When technology becomes marketable, it’s only a matter of time before fraudulent activity exploits the applications used every day by businesses.
Many trusting people and businesses have fallen victim to cons and scams such as spoofing, the forgery of an e-mail header so that the message appears to originate from someone else; bogus offers; requests for help; and most notably, phishing, an attempt to fraudulently acquire sensitive information such as bank, credit card, or password specifics.
So it’s no surprise the latest plan of attack, vishing, is focused on utilizing Voice over Internet Protocol systems to gain access to personal information. The term “vishing” is a combination of “voice” and “phishing.” Vishing is like phishing but can be conducted over email or VoIP phone lines.
One scenario of a vishing scam is like a typical phishing scheme: A message is sent to your e-mail but instead of asking you to click the link and provide information via the Internet, you’re asked to do it over the phone with the fraudulent phone number provided. Usually set up as a “customer service” station, the caller is lead through a series of voice-prompted menus that ask for account numbers, passwords, and other sensitive and critical information regarding the account.

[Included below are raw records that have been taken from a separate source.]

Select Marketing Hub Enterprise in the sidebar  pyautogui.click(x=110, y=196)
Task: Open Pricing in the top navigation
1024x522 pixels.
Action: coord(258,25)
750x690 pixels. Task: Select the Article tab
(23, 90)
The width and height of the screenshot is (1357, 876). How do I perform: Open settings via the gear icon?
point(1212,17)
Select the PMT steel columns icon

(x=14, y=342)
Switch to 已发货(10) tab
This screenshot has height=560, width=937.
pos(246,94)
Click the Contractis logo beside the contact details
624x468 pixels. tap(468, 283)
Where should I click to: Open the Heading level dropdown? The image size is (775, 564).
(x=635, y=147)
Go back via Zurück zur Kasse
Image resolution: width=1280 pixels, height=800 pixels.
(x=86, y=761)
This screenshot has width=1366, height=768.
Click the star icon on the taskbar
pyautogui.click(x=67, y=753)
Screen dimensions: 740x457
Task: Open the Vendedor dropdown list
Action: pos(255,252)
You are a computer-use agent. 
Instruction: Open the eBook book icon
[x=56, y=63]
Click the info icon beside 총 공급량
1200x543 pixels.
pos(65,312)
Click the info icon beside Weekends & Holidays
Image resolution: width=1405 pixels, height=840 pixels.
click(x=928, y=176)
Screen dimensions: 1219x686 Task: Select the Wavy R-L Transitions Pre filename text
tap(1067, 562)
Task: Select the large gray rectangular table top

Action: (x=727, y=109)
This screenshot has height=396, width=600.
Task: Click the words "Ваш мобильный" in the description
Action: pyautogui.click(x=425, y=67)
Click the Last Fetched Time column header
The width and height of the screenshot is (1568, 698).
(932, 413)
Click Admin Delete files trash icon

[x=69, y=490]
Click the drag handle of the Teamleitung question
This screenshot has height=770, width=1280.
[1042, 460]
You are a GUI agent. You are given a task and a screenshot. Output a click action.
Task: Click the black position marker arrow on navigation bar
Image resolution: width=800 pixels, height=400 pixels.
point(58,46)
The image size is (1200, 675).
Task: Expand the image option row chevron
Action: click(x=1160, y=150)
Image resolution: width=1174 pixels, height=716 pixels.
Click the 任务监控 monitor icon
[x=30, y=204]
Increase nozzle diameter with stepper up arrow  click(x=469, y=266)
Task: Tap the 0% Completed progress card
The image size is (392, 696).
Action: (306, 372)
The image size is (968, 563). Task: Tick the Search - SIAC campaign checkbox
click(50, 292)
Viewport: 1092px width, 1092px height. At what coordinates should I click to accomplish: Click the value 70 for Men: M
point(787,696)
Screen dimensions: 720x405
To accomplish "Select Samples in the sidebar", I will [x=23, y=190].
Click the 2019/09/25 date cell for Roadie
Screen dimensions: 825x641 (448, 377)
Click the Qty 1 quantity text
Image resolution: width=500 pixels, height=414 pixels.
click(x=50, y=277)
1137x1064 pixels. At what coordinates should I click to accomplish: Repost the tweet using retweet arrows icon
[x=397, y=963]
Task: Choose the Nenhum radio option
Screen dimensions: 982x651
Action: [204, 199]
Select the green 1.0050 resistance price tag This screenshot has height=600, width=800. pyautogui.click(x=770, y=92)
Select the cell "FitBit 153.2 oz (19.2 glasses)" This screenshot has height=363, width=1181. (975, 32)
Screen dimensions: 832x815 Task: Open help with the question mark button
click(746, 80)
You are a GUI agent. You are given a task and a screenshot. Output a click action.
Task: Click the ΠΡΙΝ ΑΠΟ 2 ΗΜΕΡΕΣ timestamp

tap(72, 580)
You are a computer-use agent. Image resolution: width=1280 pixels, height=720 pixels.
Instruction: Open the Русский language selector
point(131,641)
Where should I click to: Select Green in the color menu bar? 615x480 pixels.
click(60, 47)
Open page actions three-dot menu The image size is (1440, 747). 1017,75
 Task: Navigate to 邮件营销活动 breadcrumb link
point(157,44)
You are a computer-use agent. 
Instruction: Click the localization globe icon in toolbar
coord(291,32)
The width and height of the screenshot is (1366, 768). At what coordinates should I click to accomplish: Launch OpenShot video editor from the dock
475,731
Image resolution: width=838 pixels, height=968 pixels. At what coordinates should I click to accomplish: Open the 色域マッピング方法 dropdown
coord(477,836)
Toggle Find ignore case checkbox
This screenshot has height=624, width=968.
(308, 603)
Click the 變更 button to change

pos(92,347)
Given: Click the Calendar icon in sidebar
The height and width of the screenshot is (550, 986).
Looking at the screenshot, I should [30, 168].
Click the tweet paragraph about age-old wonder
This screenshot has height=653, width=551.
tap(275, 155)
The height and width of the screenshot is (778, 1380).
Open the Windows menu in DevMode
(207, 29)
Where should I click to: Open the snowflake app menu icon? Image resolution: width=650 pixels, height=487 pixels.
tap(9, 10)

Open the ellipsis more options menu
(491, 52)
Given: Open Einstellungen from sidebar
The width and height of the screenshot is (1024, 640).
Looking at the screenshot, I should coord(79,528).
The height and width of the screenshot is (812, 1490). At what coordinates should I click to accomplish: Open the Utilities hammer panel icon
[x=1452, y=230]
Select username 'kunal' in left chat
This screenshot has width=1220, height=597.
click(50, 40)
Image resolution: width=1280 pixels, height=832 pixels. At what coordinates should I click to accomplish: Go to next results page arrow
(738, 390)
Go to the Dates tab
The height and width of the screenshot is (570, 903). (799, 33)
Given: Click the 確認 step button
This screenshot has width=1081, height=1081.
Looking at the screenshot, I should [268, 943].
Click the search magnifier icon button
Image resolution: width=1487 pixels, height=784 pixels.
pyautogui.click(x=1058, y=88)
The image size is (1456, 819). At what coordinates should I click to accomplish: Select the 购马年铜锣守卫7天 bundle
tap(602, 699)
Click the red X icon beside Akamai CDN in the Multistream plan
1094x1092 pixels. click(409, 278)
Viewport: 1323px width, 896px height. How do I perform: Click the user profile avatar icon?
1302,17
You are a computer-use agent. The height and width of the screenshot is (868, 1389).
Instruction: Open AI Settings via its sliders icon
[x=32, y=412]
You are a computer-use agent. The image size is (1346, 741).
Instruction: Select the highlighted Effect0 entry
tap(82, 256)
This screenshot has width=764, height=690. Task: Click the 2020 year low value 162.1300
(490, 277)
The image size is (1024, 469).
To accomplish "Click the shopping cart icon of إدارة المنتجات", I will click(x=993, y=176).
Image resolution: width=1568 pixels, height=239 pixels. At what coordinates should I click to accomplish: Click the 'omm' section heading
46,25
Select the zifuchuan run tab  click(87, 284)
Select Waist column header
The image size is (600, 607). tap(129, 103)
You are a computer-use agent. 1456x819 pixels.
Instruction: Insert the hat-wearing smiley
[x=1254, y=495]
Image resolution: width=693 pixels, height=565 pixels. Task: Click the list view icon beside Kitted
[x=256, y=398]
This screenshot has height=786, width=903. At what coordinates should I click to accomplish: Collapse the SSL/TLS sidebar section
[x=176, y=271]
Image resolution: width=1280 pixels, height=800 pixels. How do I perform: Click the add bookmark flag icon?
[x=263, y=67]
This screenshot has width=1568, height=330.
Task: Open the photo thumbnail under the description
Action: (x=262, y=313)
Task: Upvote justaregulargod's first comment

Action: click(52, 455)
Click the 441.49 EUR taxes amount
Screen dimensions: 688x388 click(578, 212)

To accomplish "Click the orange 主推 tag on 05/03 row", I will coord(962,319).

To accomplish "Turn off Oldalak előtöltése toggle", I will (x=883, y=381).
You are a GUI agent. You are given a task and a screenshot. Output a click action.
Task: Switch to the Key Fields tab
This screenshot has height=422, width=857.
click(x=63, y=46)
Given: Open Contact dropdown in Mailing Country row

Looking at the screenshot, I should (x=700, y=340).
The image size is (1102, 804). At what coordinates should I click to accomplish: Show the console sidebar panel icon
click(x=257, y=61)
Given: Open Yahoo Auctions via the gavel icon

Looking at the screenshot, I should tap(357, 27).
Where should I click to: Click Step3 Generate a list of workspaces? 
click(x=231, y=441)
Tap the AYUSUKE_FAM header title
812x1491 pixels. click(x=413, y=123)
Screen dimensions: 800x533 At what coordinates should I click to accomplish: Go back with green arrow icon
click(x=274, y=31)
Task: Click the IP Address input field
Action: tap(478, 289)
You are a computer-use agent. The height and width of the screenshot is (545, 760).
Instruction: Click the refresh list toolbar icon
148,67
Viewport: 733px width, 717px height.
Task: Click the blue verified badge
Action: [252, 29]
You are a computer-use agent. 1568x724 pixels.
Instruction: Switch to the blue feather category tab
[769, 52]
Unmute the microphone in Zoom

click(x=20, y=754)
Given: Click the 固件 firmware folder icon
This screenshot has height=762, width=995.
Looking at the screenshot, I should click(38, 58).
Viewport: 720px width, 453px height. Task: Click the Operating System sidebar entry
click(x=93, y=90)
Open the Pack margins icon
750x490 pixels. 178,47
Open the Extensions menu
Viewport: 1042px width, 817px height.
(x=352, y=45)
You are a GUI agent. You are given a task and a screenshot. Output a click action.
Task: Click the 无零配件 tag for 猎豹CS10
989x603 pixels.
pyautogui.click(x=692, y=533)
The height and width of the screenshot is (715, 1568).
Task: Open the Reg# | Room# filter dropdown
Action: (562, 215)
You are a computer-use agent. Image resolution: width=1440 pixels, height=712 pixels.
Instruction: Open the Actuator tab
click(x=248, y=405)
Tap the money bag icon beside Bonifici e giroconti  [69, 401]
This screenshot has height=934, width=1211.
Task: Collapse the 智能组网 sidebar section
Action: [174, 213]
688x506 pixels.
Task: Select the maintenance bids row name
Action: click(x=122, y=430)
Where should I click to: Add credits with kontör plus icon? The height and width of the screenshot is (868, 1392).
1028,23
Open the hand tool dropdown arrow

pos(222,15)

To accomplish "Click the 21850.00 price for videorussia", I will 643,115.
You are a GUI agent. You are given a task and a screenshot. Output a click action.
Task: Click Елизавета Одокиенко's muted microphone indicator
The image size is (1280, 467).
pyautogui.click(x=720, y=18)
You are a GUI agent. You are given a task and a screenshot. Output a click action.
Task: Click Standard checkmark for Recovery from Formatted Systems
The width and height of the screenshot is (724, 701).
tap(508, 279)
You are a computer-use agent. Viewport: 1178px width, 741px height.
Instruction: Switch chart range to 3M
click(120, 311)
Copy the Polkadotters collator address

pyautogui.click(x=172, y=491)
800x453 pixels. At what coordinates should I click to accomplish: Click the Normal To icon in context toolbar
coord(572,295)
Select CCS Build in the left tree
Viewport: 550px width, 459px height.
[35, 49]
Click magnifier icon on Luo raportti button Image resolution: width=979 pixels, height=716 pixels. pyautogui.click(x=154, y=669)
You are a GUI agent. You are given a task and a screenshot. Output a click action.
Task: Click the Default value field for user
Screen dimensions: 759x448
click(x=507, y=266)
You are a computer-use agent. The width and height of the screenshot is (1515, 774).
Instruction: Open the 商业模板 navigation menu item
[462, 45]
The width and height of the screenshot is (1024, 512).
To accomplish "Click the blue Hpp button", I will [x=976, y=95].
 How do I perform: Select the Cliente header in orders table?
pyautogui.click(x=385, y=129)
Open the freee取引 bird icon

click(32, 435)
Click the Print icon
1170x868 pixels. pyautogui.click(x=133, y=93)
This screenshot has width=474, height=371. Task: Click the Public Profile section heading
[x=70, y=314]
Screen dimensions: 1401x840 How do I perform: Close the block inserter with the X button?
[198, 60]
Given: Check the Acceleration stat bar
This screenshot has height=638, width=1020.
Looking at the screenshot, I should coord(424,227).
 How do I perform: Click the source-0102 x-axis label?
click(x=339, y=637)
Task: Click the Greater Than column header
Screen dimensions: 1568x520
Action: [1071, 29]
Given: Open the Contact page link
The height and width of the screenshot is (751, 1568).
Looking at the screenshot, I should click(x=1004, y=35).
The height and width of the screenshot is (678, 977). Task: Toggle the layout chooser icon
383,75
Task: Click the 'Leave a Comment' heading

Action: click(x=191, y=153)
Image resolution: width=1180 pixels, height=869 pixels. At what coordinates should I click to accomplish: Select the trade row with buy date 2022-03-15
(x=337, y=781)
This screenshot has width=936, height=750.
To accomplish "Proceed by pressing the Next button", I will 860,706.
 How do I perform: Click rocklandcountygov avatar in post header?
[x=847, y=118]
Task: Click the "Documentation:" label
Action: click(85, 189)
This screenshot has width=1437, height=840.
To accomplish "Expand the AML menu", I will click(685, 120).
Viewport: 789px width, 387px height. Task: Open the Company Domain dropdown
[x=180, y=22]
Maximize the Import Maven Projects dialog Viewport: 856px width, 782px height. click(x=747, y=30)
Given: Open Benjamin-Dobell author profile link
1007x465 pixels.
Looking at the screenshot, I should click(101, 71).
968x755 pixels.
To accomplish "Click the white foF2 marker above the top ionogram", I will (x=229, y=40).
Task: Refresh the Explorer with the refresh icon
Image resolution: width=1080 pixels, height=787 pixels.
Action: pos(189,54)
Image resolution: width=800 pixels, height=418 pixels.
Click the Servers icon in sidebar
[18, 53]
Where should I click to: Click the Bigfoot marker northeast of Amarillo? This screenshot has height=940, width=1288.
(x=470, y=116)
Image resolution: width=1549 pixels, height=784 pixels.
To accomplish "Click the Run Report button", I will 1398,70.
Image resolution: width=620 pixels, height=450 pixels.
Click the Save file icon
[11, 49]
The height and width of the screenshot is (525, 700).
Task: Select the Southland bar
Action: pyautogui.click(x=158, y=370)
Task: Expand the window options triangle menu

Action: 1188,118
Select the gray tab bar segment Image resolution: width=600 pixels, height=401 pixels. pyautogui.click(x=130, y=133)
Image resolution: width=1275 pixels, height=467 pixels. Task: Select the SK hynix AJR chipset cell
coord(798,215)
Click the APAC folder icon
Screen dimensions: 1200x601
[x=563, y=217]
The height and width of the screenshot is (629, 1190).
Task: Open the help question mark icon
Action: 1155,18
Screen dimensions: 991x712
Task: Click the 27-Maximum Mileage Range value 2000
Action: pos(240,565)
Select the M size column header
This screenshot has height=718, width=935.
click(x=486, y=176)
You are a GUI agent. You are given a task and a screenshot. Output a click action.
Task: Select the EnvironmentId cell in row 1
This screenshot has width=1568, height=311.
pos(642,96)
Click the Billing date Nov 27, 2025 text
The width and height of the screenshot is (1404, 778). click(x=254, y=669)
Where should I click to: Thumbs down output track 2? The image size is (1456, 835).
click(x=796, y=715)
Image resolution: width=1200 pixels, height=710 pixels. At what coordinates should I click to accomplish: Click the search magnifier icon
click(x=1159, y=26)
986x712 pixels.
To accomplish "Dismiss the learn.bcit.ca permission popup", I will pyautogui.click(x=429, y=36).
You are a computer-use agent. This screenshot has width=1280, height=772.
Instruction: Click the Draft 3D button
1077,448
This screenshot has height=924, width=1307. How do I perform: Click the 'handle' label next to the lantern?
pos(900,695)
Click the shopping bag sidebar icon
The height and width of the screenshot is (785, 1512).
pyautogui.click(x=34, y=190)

The second scenario is an actual phone call, often from a VoIP account. Criminals can use software programs to create fake automated customer service lines. Vishers are even able to mask the number they are calling from in an effort to thwart the use of caller ID. They can even have the number and name of the financial institution they are falsely representing show up on the screen itself. The call is either a live or a recorded message directing the end user to take action on the account in question. Usually the scammers already have some information on the victim, such as credit card numbers and other account information furthering their “legitimacy” and exploiting the trust of the person on the other end.
According to the FBI’s Internet Crime Complaint Center, attacks are starting to occur at an alarming rate as VoIP systems gain in popularity. So what can businesses do to protect themselves and their employees from becoming victims?
- Educate staff: The most important and often overlooked aspect of keeping employees safe is to educate and make them aware of these types of scams. Many times, especially when people are busy, they might overlook what is actually happening at the moment. By being proactive, sending out warnings such as this article, or having a sit-down and discussing the scam itself, staff can remain vigilant and thwart these types of attacks.
- Be suspicious of calls asking for financial information: If employees receive a suspicious phone call and are unsure whether it’s real or fake, have them ask for a number and contact information so they can call back later. This information can be used later when speaking with authorities. Even safer than having them call the documented number is to have the employee hang up, independently look up the real number, and call the bank or other institution directly to verify the validity of the information they received.
- Use monitoring software: By putting monitoring software such as VQManager from Develcon in place, a company can identify vishing attempts by watching for consistencies, patterns, and anomalies in call activity. Many attackers make multiple calls from a limited set of VoIP numbers. By monitoring these numbers, your company can block these calls.